I’m writing this from exile. Roscoe told me not to come home until I am nice. Yesterday I traveled for sixteen hours. Ten of those hours were spent on a plane. My family’s nickname for me is “Bitey Scratchy” because I’ve been known to behave like a feral cat when I’m jet lagged.

To those of you who have never had the joy of taking in a wild animal, feral cats are nice sometimes, specifically when you are giving them things that they want like food, the rest of the time their hobbies consist of leaving puncture wounds in exposed skin and hissing.

Once when my father was away on a business trip I brought a feral cat into my parent’s house. It seemed like an excellent idea at the time. The cat was crotchety and disagreeable, I was crotchety and disagreeable. We were terrific roommates. And then my parents returned. And I left. The feral cat didn’t.

For the most part Oliver* is a good cat now. She only bites when she’s annoyed which is often but she lets out a low warning growl beforehand. And really she doesn’t bite very hard. Not that it matters, after the first couple of times the whole family got rabies shots.

Anyway, following spending an entire day in transit I behave like Oliver. To add insult to teeth imprinted injury, jet lag also seems to affect my thought patterns. I’ve spent the past two days wandering about pretending to be Andre Leon Talley**.

This is unnerving for two reasons. The first is that no matter how convincingly I stagger around screeching “There’s a FAMINE of beauty. A famine!” or talk about wearing my hand made underpants in Karl Lagerfeld’s vacation house, in no way do I resemble the 6’7 two hundred and fifty pound fashionista.

Andre Leon Talley

Try as I might no one has ever mistaken me for this man.  (Photo credit: Museum at FIT)
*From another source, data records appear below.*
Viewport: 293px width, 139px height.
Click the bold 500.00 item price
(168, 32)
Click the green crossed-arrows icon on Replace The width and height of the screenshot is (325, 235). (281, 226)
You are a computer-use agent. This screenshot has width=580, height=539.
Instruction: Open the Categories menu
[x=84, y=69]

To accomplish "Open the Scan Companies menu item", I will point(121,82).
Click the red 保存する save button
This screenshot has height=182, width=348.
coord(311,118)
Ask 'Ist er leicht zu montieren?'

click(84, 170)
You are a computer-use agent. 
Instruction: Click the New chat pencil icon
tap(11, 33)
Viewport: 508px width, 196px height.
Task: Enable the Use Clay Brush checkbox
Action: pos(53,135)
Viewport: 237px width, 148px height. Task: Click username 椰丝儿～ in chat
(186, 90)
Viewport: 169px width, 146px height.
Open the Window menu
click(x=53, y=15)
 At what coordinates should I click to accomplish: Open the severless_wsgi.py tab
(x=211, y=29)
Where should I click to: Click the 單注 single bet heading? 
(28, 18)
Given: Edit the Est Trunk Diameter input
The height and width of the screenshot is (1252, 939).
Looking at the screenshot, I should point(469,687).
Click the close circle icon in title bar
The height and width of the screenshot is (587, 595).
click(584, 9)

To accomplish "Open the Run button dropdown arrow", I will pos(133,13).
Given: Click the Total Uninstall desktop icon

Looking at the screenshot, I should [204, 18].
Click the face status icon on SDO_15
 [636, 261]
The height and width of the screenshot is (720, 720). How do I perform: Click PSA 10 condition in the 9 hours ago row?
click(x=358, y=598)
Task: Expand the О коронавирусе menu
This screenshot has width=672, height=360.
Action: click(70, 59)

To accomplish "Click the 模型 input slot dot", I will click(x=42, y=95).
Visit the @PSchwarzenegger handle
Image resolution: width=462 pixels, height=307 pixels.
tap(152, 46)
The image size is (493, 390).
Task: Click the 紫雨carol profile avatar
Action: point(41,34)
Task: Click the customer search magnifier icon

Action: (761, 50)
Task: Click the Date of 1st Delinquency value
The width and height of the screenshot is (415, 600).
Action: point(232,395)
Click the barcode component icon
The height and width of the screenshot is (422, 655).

The second is that my parents have never heard of Andre Leon Talley so they become just a little more concerned with each successive impression. I overheard them talking about Bellevue in the living room and I don’t think they were discussing Diana’s old apartment in Kensington Village. Roscoe who has seen this behaviour in action told me that I’m to stay with my parents until I am normal(ish) again.

So effectively I’ve been exiled. It sounds worse than it really is ; they feed me well here although I do find my parent’s habit of wearing dog catcher’s body padding unnerving.

*Oliver is a girl cat. We like to do that here, give our girl pets boy’s names. There’s just not enough confusion in this world and one should always keep one’s vet on their toes. It’s not enough to simply throw your newly acquired feral cat into the room with an animal care professional and close the door, it’s really best to complicate things by saying “Oh our cat George had kittens last week.”

** Andre Leon Talley is one of the contributing editors to Vogue magazine. I adore watching and listening to him, the only thing larger than his body is his personality. He once filled an entire ballroom with one joke. When I grow up I am going to be Mr. Leon Talley. Or maybe not, because that might make Roscoe Anna Wintour, or would it make him Grace Coddington? Regardless, I don’t think Roscoe would like either of those options.

My 60,000 Dollar Cat Scratch

By my estimation, Roscoe and I have invested some sixty Gs in his medical education, most of the time I don’t see the benefit to this expenditure. As a med student he works long hours at the hospital for no pay, brings in loads of debt and when he has practical exams, insists on testing the range of motion in my knees. Not terribly exciting.

Around the beginning of his second year of med school Roscoe developed his “Doctor Voice”. It’s a very confident but stern sounding voice. Entirely different from his husband voice which is the one that tells me I look pretty and asks whether it’s past my bedtime.

See if you didn’t know the two of us, that last sentence would sound like a come on “That’s what SHE said”. I badly misused that saying, teenage boys everywhere are hanging their heads in shame at me.

Roscoe sometimes attempts to use his doctor voice at home, generally when he wants to prove that he’s right about something. “Put that away!” I’ll yell when I hear those soft but reassuring tones.

So a month or so ago I was running my first road race in three years, my first ten kilometer race in goodness knows how long. The event was in Toronto, so Roscoe and I were staying overnight at my parent’s house rather than driving the two plus hours from our home to the start.

Everything was going smoothly. Well for me at least. Some kids grew up with mothers who cut the crusts off their sandwiches, moms who dropped them off at university and then returned many, many times for visits, mums who really cared about important things like jewelry, and whether your purse matched your shoes.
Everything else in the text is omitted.